As the research advances and the field of cognitive science comes closer to artificial intelligence, it will redefine how humans interact with machines. Every industry has to understand what will work for the human mind to get the benefit. Understanding the mental and emotional processes in human beings is a must for any system that directly interacts with a human.

For example, the education sector could utilize AI to comprehend the necessities of students and embrace innovation to train them better. Using animations automatically created by generative AI systems could benefit in teaching subjects better at significantly fewer costs. Creating systems that analyze the understanding of the subject being taught in real-time could help better teach the students and create a better workforce. Such systems could also help identify weak students and provide them additional attention to help them perform better in life.

Furthermore, smart AI models can revolutionize the medical sector. It helps in diagnosing diseases at a very early stage and can provide a better cure. It will help disentangle the brain and can provide control over our ability to learn and store information, i.e., control over memory. The better mapping of brain signals will help deliver bionic limbs to the people who lost them due to some misfortune. In many cases, the inability to understand brain signals using current technologies has prevented doctors from helping humans born with a disability. A recent work [pandarinath2019brain] by researchers at Emory University, and Georgia Institute of Technology has shown a possibility of developing a device that can generate voice using brain signals.

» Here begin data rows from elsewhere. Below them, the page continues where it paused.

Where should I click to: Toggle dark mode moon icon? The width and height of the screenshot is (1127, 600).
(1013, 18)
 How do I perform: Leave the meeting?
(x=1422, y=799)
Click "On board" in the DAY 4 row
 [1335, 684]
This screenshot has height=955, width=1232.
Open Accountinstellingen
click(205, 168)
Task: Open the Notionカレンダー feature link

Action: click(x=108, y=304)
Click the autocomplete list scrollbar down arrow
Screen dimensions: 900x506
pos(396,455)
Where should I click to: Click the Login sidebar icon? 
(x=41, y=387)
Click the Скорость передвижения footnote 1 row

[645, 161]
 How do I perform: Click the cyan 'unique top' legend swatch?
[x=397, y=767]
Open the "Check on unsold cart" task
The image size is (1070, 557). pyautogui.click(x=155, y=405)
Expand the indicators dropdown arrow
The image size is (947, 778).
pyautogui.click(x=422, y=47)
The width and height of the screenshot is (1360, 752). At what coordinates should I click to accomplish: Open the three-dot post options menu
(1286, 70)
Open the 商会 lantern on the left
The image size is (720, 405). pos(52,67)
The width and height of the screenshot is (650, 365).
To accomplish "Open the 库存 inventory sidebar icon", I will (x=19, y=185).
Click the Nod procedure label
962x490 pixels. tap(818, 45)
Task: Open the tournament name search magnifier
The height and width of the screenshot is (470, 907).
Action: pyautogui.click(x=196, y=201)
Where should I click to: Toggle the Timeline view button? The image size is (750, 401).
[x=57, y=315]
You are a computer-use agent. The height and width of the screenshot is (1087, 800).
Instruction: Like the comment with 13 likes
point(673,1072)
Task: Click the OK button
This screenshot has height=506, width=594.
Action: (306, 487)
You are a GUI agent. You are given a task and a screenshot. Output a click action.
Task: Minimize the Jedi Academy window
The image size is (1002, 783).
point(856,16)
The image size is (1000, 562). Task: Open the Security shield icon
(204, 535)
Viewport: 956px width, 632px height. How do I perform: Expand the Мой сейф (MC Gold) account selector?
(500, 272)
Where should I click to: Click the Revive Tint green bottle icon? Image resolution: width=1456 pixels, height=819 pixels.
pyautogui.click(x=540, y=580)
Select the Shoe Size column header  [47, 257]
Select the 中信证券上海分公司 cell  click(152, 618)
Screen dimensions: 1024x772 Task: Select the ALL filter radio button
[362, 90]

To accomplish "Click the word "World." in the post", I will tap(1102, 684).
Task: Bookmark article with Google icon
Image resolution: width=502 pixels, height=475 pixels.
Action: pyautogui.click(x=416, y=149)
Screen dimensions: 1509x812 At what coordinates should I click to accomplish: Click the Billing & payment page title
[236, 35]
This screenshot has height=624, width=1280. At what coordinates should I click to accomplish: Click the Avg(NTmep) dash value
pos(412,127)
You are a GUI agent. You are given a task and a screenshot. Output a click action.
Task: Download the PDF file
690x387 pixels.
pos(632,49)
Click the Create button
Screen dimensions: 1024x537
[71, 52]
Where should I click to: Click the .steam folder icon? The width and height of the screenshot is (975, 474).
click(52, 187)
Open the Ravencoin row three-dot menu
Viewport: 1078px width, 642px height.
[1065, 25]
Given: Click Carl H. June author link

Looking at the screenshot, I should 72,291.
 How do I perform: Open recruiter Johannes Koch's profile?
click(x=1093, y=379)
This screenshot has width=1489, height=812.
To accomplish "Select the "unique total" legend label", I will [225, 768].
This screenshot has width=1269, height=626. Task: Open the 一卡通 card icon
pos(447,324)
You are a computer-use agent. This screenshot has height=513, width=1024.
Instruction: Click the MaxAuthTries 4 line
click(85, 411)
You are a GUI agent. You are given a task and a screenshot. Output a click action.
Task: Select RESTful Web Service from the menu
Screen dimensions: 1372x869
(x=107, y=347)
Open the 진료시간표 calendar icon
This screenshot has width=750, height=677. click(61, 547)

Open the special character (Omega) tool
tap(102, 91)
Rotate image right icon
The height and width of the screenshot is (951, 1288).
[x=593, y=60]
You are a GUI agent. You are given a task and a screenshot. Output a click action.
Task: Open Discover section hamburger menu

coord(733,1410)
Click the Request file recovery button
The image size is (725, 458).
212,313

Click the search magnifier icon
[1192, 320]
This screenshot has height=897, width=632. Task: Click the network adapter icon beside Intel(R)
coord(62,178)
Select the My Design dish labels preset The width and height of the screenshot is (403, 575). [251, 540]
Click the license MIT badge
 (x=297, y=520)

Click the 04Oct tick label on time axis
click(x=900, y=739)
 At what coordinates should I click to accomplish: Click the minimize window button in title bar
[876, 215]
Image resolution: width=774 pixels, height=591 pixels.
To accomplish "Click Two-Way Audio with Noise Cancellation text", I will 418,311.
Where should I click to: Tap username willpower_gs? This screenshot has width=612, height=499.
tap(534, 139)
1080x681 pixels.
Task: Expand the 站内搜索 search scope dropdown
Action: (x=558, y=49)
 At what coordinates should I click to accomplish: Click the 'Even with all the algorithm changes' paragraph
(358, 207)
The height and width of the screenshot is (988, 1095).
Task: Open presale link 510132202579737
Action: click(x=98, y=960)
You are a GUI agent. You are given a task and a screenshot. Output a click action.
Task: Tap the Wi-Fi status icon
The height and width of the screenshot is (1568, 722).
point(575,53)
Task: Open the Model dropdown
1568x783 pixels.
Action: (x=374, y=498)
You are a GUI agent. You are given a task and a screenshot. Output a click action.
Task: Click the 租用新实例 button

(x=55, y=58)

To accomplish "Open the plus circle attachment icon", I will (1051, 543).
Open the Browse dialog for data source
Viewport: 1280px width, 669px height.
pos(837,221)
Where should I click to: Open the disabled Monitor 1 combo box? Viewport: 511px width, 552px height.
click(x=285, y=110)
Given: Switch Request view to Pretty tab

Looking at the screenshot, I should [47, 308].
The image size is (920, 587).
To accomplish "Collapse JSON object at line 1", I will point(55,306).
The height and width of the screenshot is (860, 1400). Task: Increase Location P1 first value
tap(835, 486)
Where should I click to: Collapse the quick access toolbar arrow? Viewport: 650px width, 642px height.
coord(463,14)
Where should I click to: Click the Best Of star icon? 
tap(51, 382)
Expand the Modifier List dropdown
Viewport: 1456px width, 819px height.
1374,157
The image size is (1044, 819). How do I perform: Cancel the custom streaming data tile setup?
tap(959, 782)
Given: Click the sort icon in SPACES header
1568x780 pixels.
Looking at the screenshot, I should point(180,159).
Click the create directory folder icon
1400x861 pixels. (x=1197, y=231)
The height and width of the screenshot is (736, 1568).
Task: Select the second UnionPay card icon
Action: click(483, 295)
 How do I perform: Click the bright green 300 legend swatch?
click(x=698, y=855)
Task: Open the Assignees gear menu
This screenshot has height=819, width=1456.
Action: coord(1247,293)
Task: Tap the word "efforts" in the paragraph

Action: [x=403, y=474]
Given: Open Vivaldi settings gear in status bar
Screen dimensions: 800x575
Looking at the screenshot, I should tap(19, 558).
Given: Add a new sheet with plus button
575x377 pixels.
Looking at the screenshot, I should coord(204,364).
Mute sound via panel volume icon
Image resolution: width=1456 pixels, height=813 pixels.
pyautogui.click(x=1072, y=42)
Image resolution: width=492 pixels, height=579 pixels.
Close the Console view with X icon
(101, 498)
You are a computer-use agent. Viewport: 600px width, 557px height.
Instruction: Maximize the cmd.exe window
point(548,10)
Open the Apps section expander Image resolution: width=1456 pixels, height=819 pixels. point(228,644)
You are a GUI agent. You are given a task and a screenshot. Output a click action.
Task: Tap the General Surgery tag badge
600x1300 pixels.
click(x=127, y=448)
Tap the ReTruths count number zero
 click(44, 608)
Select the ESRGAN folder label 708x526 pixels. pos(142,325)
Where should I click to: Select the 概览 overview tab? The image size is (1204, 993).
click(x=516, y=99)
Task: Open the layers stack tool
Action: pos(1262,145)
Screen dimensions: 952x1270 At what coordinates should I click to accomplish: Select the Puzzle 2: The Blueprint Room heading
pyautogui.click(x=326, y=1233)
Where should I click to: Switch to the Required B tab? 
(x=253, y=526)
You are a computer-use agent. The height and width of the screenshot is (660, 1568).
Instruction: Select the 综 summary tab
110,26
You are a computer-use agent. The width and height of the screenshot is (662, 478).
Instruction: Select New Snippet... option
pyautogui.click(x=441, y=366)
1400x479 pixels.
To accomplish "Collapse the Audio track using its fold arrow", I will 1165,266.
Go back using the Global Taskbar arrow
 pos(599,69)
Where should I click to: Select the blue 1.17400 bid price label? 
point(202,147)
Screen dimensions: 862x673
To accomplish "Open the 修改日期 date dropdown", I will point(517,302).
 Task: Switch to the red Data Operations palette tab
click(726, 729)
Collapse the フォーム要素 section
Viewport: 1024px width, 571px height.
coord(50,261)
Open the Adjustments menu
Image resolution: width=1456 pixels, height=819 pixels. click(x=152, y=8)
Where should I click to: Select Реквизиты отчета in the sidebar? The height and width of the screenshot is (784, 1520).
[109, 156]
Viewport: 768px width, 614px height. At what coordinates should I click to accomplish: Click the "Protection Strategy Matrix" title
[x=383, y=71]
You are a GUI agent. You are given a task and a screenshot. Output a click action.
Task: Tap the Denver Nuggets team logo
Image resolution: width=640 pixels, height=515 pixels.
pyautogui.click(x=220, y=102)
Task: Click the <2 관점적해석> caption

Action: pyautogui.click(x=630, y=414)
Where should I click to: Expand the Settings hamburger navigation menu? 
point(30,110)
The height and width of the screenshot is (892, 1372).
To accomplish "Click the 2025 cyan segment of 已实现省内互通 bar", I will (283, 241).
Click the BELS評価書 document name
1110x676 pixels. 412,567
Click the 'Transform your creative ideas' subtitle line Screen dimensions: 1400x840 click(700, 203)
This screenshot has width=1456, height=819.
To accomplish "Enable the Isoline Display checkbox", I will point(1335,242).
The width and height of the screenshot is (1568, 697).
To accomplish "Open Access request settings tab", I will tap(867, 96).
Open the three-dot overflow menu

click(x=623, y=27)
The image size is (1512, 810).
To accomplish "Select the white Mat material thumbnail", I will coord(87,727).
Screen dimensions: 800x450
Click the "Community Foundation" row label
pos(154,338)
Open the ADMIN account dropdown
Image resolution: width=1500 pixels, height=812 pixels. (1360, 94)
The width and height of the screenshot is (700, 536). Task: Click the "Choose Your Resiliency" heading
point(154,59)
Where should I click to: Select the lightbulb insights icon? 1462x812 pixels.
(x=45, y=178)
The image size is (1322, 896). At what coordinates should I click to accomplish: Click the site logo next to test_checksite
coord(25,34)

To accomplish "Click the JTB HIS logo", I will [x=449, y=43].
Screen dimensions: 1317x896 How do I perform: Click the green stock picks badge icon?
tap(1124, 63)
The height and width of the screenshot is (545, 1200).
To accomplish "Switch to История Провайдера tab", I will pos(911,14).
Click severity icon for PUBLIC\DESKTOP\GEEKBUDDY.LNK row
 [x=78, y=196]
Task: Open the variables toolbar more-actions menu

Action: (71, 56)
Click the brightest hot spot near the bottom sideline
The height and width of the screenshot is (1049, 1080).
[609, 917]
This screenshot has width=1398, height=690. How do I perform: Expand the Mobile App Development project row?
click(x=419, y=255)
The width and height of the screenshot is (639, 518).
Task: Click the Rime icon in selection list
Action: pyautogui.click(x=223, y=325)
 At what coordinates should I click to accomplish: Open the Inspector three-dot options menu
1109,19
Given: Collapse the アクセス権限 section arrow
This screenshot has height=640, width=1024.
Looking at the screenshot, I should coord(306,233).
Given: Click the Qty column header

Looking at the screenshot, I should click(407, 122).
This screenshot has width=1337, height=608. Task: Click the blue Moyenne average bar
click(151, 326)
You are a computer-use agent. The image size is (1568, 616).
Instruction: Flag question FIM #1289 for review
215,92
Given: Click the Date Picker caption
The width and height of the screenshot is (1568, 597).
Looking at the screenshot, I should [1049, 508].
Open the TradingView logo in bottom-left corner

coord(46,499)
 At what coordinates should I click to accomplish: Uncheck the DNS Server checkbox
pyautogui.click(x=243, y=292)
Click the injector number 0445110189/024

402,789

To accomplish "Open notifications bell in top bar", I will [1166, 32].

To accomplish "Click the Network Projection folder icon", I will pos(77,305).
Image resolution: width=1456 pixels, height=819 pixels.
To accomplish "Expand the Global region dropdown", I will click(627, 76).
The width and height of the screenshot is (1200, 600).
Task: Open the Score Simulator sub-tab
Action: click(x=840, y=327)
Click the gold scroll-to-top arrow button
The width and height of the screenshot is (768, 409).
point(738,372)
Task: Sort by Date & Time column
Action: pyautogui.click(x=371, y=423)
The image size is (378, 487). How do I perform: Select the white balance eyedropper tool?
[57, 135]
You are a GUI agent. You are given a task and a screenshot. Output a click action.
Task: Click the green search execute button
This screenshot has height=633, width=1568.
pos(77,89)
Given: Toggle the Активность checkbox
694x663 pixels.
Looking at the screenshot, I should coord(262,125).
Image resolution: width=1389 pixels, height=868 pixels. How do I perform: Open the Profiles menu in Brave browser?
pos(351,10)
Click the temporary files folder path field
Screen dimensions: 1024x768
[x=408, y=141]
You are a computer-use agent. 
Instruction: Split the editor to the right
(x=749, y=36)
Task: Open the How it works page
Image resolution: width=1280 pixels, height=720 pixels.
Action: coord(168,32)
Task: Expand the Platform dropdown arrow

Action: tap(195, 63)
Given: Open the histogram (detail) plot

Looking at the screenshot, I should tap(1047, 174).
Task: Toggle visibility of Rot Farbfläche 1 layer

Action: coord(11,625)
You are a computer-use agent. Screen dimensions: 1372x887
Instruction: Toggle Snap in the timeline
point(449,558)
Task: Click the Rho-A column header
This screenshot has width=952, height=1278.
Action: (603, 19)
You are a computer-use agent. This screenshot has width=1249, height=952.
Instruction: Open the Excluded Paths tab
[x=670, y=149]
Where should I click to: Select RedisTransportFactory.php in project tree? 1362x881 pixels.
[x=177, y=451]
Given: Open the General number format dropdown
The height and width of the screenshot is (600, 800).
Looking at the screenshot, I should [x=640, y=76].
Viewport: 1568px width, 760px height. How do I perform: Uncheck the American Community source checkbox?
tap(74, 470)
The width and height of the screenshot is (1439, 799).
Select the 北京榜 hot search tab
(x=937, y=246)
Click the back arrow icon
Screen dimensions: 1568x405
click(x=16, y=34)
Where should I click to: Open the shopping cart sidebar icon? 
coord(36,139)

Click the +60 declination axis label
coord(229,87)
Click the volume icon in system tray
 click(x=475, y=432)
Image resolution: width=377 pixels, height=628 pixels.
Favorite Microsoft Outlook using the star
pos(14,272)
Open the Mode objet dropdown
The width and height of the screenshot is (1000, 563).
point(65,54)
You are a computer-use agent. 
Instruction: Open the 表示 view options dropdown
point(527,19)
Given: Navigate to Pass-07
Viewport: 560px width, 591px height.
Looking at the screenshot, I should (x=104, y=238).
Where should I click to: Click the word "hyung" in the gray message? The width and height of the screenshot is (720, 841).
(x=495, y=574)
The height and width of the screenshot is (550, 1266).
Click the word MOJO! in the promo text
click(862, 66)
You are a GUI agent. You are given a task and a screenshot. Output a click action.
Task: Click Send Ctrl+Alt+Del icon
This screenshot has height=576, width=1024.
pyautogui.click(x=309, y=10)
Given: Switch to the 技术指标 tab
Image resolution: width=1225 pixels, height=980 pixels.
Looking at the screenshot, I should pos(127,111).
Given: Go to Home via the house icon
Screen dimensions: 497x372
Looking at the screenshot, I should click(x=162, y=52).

It could be a stepping stone to restoring speech function in individuals unable to speak.

‘Smart’ AI can also open the doors to explore the uncharted territories of outer space. Humans cannot travel for a large duration in zero gravity because of physical limitations. This can be solved by sending smart robots to explore these areas. The decision-making capabilities of such systems will help in tackling any unforeseen challenges that are pretty common in outer space.

7 Conclusion

AI is bound to integrate into the human world with a lot of effort, first conquering the ability to think independently and with empathy. While scientists will use cognitive science to replicate intelligence in AI, AI will eventually be using cognitive science to understand humans better. It will develop the ability to learn new things, make decisions by rationalizing, and provide valuable insights for human beings. AI should be viewed as a constructive tool toward understanding what it means to be human. It can be considered as a constructivist paradigm in humanity’s long-standing quest for self-discovery. The fear of artificial general intelligence will be significantly reduced if we better understand how they work. The key to it lies in a better understanding of the human brain. The future is ‘smart’ for AI and easier for us. We must never forget: “With great power comes great responsibility”.